You've been debugging for two days. The pipeline runs. The tests pass. The accuracy metrics look solid. And yet, something in production is off. Predictions that made sense last month are drifting.

So you go back to the code. You read it line by line, looking for the bug. You don't find one, because there isn't one. The code is doing exactly what you told it to do. The problem is that what you told it to do and what you needed it to do aren't the same thing.

When the data carries assumptions you didn't make

In ML, your code can execute perfectly while the model learns the wrong thing, because the data itself carried assumptions nobody checked.

A January 2026 Towards Data Science article by practitioner Sudheer Singamsetty lays out a good example from fraud detection. A batch job computes chargeback counts at the end of each day. The resulting feature gets joined back to every transaction from that day, including ones that happened at 9am, hours before the chargeback was even reported. During training, the model sees this future information and learns to use it. Offline recall improves. Nothing looks wrong.

Then the model goes live, where it can only see what's available at the moment of prediction. The future signal vanishes. Performance collapses.

Everything in the pipeline worked as written. The join was correct, the feature calculation was accurate. But the timing assumption baked into the data meant the model had been cheating during training, and nobody noticed until production.

Missing values that become signals

Singamsetty describes another pattern worth paying attention to. In a real-time fraud system, the feature avg_transaction_amount_last_7_days returned zero for new or inactive users, as a default. The model picked up on this: zero transaction history correlated with low fraud, because new users hadn't had time to commit fraud yet. So the model learned that zero meant safe.

Then a downstream service started timing out during peak hours. Active users temporarily lost their transaction history. Their feature values dropped to zero. The model promptly classified them as low risk.

What makes this one frustrating is how reasonable every individual decision was. The default was a sensible engineering choice, the model learned a real statistical pattern from it, and the timeout was handled gracefully. The failure only existed in the relationship between these things, in the fact that nobody had separated "we don't have data" from "the value is zero."

Population shift that monitoring won't catch

There's a subtler version of this problem that can stay hidden for months. Most monitoring setups track feature distributions: if the shape of your input data changes, alarms fire. That works for straightforward data drift.

But what happens when the distributions stay stable and the population underneath changes? Singamsetty saw this in a payments risk system. As the product expanded into new geographies and user segments, transaction amounts and velocity patterns looked the same in aggregate. Dashboards showed green. The fraud rate, though, started creeping up in specific slices of traffic. The model was applying decision boundaries trained on mature users to a growing population of newer users whose similar-looking numbers carried different risk profiles.

This is the kind of failure that erodes trust slowly, because nobody can point to a single thing that broke.

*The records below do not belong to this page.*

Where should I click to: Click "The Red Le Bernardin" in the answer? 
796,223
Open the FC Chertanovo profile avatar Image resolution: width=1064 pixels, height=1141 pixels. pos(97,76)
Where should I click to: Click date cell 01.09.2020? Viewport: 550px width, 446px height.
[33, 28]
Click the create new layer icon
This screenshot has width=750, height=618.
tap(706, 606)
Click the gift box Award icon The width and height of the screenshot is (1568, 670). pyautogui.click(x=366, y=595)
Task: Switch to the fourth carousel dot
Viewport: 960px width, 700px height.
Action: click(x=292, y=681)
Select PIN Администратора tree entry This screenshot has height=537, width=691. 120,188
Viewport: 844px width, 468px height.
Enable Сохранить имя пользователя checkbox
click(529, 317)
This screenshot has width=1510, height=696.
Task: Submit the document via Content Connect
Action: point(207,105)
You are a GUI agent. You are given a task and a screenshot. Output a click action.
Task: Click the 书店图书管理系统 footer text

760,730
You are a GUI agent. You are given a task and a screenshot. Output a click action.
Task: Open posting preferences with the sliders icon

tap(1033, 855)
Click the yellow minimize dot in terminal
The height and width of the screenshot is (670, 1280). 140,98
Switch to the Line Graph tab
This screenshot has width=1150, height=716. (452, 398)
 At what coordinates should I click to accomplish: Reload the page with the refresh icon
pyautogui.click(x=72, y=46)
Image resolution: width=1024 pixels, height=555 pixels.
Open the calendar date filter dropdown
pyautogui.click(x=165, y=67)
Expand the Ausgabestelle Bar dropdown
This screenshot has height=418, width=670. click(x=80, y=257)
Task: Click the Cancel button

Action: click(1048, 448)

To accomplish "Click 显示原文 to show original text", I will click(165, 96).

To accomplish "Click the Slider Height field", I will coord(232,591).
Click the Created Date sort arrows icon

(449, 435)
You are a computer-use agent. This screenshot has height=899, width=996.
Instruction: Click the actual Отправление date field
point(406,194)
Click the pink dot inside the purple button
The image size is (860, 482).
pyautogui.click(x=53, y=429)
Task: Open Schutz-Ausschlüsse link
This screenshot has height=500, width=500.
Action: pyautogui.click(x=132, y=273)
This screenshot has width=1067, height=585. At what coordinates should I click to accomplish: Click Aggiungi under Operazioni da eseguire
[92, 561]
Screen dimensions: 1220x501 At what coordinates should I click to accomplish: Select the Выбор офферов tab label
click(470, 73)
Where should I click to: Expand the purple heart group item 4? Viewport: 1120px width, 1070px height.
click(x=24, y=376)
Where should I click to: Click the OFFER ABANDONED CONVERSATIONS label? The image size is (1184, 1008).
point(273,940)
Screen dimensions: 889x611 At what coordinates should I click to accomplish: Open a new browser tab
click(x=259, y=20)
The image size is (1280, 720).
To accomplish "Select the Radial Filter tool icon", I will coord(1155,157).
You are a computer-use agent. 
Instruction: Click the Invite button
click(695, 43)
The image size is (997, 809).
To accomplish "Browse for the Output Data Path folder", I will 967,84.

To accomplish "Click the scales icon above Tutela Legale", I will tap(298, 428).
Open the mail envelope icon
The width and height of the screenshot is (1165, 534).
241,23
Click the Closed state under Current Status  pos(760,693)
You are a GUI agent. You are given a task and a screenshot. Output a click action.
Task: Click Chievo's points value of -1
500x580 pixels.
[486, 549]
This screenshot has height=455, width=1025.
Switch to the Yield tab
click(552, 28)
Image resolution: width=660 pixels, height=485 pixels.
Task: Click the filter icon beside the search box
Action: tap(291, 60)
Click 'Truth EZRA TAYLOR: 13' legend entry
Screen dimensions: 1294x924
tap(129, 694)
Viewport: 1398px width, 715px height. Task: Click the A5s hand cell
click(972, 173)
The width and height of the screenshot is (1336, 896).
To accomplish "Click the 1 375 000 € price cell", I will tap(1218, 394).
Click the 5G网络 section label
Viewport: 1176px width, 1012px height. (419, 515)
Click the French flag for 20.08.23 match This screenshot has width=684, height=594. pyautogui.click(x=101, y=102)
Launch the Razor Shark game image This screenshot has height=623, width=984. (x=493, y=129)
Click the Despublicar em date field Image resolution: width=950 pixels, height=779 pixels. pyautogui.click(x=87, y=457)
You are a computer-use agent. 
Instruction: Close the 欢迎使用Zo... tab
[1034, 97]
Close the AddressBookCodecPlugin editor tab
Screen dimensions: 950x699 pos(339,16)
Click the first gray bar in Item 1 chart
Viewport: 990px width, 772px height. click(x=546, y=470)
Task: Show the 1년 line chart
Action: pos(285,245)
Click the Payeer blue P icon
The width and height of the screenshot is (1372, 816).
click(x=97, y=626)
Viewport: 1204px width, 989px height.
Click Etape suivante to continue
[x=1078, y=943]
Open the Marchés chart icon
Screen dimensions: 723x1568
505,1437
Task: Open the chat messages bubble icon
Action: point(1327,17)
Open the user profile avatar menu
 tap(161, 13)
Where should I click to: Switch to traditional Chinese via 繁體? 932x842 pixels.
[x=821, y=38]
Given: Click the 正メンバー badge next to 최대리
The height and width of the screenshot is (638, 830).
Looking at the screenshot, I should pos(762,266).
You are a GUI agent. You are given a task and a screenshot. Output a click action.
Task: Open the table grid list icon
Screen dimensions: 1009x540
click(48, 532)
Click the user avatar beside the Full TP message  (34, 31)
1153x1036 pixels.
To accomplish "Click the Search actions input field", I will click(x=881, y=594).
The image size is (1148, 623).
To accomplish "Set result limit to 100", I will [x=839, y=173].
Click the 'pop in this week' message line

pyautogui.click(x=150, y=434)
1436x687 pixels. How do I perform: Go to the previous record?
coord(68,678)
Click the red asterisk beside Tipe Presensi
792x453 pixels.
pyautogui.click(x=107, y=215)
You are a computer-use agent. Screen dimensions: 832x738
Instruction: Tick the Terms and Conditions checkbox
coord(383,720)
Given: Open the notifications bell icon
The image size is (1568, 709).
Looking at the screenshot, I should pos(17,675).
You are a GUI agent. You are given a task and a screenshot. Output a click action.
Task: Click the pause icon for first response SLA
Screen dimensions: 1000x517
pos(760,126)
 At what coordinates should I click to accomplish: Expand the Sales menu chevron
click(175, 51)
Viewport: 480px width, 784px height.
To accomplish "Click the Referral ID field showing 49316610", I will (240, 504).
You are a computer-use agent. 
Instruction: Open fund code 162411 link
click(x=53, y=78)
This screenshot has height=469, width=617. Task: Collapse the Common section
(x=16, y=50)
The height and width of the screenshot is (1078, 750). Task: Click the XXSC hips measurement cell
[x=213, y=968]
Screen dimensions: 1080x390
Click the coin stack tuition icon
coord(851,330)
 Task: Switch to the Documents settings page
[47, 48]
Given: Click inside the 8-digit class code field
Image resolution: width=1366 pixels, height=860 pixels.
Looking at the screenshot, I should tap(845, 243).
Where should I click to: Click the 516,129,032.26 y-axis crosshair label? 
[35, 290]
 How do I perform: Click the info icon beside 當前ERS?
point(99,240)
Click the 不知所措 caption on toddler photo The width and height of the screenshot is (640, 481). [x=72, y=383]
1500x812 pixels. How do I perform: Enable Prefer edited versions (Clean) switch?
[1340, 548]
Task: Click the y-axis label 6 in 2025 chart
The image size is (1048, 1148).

The usual reflex, retraining on more recent data, doesn't help much either if the monitoring can't tell you what changed in the first place.

Why this matters beyond the technical team

When something breaks, you look at the code. When the code is fine, you assume the problem is elsewhere, maybe a business process issue, maybe noisy data that will settle down. The possibility that the model is systematically wrong while everything appears to work correctly doesn't always occur to people, especially stakeholders further from the pipeline.

A 2023 study published in Patterns (Kapoor & Narayanan) found that data leakage had affected at least 294 academic papers across 17 scientific fields, in some cases producing wildly overoptimistic conclusions. These were skilled practitioners whose code ran correctly while their data assumptions led them astray. If it happens routinely in peer-reviewed science, it's happening in production ML pipelines too.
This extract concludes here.